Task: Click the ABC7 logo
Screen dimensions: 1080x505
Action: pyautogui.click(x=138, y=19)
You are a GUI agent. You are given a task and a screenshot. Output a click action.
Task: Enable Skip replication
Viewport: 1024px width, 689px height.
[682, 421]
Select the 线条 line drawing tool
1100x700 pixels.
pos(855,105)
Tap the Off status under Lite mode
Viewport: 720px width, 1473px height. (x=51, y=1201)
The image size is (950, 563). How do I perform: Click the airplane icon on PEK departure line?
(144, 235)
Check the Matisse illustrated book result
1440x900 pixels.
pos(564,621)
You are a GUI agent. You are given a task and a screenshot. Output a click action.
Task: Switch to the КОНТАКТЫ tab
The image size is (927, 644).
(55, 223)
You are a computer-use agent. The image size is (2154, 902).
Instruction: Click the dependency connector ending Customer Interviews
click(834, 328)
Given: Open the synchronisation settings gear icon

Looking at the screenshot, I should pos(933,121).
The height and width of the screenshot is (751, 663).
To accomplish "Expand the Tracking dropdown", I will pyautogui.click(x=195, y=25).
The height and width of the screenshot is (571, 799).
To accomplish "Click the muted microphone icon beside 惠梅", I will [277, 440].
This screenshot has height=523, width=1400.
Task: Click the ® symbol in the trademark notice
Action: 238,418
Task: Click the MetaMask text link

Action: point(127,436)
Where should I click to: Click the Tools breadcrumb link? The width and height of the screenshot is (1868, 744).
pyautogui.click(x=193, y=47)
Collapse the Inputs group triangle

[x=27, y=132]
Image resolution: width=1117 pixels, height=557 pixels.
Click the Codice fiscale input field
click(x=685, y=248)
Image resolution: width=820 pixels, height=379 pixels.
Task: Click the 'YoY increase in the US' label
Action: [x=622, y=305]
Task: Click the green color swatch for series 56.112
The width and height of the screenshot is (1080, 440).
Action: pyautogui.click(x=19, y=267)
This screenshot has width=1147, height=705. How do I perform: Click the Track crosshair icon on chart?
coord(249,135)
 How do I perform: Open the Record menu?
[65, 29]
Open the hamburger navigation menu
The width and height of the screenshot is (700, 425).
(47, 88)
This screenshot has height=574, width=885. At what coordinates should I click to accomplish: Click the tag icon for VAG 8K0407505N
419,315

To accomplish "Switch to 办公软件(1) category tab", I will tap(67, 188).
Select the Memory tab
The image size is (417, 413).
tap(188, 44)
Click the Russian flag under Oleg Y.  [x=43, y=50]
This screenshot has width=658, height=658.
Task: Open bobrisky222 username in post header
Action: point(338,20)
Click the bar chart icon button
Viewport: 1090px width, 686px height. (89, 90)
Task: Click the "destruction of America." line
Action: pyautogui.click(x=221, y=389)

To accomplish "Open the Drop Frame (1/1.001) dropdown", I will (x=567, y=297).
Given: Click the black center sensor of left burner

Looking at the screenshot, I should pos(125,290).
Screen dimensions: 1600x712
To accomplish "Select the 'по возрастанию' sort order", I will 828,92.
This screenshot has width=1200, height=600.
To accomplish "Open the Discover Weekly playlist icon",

• • •

**Your assignment**
Across all the records above, find each line with "dropdown" in it and copy it.

**Response area**
To accomplish "Expand the Tracking dropdown", I will pyautogui.click(x=195, y=25).
To accomplish "Open the Drop Frame (1/1.001) dropdown", I will (x=567, y=297).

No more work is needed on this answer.